Technology and automation in the close process

Modern ERP systems can significantly streamline the close process. I leverage:

  • Automated journal entries for recurring transactions
  • Integration between different modules to reduce manual data entry
  • Dashboards and KPIs to monitor close progress
  • Electronic approval workflows to speed up authorization processes
  • Automated bank feeds to reconcile accounts more efficiently

Variance analysis and reporting

I perform monthly variance analysis to identify unusual fluctuations:

  • Compare actual results to budget and prior year
  • Analyze significant variances and investigate root causes
  • Prepare variance analysis reports for management
  • Identify trends and potential issues early
  • Document explanations for all material variances

One last habit that changes everything

I always write a one-page close memo: major movements, one-offs, and risks.
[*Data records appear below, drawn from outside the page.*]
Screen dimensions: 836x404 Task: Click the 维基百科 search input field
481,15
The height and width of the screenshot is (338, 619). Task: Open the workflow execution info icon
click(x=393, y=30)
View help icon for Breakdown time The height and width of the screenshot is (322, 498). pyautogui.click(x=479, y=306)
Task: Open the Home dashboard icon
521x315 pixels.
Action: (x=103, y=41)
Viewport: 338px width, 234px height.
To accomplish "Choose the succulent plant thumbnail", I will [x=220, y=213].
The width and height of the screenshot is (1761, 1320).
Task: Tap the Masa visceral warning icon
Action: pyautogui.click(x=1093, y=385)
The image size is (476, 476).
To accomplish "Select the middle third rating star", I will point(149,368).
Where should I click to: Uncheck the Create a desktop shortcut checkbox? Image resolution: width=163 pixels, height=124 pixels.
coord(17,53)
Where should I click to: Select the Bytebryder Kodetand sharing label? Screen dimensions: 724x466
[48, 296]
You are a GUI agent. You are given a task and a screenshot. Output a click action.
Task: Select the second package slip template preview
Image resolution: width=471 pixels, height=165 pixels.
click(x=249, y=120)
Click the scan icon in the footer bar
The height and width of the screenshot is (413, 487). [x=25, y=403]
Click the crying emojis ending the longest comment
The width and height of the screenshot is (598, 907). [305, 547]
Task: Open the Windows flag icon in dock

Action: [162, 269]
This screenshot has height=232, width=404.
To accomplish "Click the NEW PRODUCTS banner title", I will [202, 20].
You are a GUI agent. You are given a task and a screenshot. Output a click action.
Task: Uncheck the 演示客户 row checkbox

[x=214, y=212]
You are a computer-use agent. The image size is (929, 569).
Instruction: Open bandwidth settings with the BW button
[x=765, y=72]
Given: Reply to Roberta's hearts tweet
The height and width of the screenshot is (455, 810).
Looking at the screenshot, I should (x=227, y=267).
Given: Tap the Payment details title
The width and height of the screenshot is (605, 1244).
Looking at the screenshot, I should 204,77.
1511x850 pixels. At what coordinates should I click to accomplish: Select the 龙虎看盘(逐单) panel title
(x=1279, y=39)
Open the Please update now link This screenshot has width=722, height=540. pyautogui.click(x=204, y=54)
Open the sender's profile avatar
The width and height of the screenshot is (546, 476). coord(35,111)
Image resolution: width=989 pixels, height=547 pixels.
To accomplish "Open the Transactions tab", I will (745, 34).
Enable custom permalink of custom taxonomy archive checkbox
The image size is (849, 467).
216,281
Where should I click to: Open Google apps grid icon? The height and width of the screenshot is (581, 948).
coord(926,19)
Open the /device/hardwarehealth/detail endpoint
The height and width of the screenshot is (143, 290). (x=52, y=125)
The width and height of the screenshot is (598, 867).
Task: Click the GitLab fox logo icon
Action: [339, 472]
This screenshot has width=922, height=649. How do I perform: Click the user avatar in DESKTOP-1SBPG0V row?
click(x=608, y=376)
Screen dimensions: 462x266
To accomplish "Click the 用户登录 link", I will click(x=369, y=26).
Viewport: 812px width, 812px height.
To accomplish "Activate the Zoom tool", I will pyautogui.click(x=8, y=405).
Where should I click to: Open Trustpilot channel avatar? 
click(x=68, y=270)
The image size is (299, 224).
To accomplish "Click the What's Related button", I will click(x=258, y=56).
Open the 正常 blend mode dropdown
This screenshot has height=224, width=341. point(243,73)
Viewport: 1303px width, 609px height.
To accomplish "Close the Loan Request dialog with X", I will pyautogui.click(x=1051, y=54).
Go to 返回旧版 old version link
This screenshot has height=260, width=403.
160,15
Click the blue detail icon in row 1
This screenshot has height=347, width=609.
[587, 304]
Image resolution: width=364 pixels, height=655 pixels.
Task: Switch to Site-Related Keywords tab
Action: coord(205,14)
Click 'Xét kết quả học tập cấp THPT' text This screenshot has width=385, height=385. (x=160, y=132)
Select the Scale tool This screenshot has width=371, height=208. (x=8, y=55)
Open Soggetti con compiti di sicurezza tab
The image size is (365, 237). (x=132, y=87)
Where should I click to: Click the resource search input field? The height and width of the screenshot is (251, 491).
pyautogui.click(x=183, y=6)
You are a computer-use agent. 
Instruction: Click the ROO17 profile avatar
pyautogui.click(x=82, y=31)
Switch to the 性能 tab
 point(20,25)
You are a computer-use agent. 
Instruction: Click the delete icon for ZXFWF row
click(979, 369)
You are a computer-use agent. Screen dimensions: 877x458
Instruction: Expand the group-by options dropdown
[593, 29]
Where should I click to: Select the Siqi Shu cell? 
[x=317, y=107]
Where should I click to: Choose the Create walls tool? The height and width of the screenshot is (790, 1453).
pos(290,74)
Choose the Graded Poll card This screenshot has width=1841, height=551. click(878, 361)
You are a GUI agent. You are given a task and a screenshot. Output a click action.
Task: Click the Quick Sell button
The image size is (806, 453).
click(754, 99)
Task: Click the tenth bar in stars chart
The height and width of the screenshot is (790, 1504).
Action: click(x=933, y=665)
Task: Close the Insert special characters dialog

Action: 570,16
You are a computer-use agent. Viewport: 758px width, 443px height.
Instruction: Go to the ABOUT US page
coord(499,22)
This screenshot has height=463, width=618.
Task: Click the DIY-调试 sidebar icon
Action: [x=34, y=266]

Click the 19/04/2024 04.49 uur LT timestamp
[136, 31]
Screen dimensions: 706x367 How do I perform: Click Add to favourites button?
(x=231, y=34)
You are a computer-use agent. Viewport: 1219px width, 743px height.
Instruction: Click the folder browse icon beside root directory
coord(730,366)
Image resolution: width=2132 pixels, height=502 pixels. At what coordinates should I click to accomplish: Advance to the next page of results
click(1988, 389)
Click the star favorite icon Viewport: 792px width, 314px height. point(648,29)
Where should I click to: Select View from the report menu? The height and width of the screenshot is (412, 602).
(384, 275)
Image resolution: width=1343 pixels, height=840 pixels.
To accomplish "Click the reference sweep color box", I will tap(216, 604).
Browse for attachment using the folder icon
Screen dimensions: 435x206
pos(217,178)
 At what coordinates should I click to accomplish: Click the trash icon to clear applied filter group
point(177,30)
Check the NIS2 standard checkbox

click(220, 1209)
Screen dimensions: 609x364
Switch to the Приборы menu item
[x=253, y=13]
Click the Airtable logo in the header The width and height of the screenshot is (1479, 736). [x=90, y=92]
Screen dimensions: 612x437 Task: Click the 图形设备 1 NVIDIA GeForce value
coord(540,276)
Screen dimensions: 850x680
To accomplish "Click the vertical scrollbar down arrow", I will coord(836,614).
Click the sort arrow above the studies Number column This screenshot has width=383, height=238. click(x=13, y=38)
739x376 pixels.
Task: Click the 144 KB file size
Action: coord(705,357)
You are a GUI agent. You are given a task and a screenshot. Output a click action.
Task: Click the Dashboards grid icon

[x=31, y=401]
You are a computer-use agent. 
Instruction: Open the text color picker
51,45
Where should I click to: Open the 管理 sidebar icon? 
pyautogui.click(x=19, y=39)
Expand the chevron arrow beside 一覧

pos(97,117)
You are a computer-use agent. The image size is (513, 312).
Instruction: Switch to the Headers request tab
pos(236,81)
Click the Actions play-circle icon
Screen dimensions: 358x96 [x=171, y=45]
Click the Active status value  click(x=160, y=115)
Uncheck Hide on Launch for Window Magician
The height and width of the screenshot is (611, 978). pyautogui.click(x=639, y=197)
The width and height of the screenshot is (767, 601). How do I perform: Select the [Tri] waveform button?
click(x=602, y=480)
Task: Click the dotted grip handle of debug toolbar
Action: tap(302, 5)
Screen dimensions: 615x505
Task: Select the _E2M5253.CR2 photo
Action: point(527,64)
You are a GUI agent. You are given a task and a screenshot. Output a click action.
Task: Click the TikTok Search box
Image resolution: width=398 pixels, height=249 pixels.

It helps leadership understand what changed and gives me a paper trail if questions come up later. This memo includes:

  • Summary of key financial results
  • Major variances and explanations
  • Significant transactions during the period
  • Upcoming items to watch
  • Recommendations for management consideration

Common pitfalls to avoid

  • Rushing through reconciliations to meet arbitrary deadlines
  • Making adjustments without proper documentation
  • Failing to follow up on reconciling items from prior periods
  • Not properly segregating duties in the close process
  • Overlooking cut-off procedures for revenue and expenses
  • Neglecting to review journal entries for appropriateness

Team coordination and communication

A successful close requires coordination across multiple departments:

  • Regular pre-close meetings to discuss potential issues
  • Clear communication of deadlines and requirements
  • Defined roles and responsibilities for each team member
  • Escalation procedures for complex issues
  • Post-close review meetings to identify improvement opportunities

Quality control measures

To ensure accuracy and compliance:

  • Independent review of all key reconciliations
  • Verification of cut-off procedures
  • Confirmation of significant balances with third parties
  • Review of subsequent events that might affect the financial statements
  • Validation of all journal entries before posting
Disclaimer: This article reflects a practical finance workflow perspective and is not legal or tax advice.